著…太宰治 絵…今井キラ『女生徒』
10代の少女が朝起きてから夜寝るまでの間に考えたことを綴った小説です。
悲しいけれども美しい、喪失の物語。
※注意
以下の文には、結末を明かすネタバレはありませんが、一部ネタバレを含みます。
ああでもない。
こうでもない。
少女の頭の中で、幾つもの考えが浮かんでは消えていきます。
物思いに耽り、時には妄想の世界に浸ることだってあります。
多感な思春期らしく、ひどく繊細で心が毀れそうな危うさもあれば、傲慢だと言っても過言ではないくらい潔癖な部分もあります。
また、ひどく幼い一面を覗かせたかと思えば、大人びた賢さを見せることもあります。
心が敏感に、そして大きく揺れ動くさまが伝わってきます。
…その中で特にわたしの心を打つのは、少女の父親に対する感情。
少女の父親は亡くなっています。
それを少女はちゃんと理解しています。
なのに、少女はつい、小さい声で「お父さん」と呼びます。
呼ばずにはいられないから。
それに…、少女は父親のことを過去形で語る時もあれば、現在形で語る時もあります。
まるでまだ父親がどこかで生きているかのように。
わたしはそれを読み、「もしかしたらこの子はまだ父親の死を受け入れられていないのかもしれない。そうだよね、きっと誰だって大切な人の死を、本当の意味では受け入れられないよね…。大人だってそうだよね…」と胸が痛みました。

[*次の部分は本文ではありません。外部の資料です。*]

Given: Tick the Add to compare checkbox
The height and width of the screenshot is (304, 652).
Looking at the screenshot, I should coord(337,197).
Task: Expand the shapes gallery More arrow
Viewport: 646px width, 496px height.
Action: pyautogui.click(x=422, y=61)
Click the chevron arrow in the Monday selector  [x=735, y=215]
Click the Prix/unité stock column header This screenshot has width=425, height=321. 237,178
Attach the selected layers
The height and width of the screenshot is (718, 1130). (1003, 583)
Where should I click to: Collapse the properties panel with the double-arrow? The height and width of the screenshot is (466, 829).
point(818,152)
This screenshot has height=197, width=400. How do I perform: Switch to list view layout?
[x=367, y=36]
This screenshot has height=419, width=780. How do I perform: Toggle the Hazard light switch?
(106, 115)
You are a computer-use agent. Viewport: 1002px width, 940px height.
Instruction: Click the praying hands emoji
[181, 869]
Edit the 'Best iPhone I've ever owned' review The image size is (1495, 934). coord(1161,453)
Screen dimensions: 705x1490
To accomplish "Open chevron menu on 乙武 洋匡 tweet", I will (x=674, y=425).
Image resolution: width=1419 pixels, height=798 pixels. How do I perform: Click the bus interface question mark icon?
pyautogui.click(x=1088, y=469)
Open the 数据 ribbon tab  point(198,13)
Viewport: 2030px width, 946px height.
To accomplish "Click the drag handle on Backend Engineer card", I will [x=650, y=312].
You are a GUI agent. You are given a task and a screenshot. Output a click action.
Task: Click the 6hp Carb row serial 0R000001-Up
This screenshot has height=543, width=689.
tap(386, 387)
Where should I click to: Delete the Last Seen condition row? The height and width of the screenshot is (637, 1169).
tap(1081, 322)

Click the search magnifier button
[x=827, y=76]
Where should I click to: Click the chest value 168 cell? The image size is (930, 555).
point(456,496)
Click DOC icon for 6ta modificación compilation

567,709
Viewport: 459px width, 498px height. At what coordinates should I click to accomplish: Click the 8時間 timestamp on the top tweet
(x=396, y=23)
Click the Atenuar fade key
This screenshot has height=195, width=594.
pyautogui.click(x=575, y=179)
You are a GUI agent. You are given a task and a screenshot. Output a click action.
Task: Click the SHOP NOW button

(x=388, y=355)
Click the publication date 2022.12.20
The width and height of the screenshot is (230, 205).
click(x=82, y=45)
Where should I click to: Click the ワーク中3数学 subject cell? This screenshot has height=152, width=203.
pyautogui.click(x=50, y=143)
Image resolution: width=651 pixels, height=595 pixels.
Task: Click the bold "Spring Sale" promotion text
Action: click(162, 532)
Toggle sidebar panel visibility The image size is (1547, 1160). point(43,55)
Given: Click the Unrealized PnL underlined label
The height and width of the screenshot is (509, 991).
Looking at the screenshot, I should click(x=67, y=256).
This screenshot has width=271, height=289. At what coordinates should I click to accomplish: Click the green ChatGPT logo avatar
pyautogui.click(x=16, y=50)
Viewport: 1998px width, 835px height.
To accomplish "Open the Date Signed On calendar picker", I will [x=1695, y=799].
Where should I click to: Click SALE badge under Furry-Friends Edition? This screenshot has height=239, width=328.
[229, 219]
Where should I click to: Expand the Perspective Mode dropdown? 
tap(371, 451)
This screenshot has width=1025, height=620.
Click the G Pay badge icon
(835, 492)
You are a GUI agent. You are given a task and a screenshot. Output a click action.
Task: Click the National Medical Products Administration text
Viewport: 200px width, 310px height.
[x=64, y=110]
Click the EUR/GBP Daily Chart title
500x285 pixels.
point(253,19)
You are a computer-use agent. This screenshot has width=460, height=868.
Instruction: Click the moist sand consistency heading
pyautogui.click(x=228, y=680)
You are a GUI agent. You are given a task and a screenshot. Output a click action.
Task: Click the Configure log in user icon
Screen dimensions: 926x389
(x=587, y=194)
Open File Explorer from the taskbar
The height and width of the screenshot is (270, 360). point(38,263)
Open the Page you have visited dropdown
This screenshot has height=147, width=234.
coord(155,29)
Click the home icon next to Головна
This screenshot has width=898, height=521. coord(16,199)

少女が様々なことを考える中で、「お父さん」という言葉は頻繁に登場します。
何度も、何度も。
「お父さん」と呼びます。
たとえ返事が聞こえなくても。
心の中で何度も呼びます。
どこかにお父さんがいないかと、つい探してしまいます。
けれど、どこにも見つかりません。
どこにも…。
…そんな少女の寂しさを慰めるかのように、この本の挿絵には沢山のお花が描かれています。
まるで一輪、また一輪と、お花たちが少女に寄り添ってくれているかのよう。
その優しさが心地よくて、なんだか読んでいるこっちが救われたような心持ちがします。
この少女の心もいつかは少しでも穏やかになりますように…と、わたしは祈らずにいられません。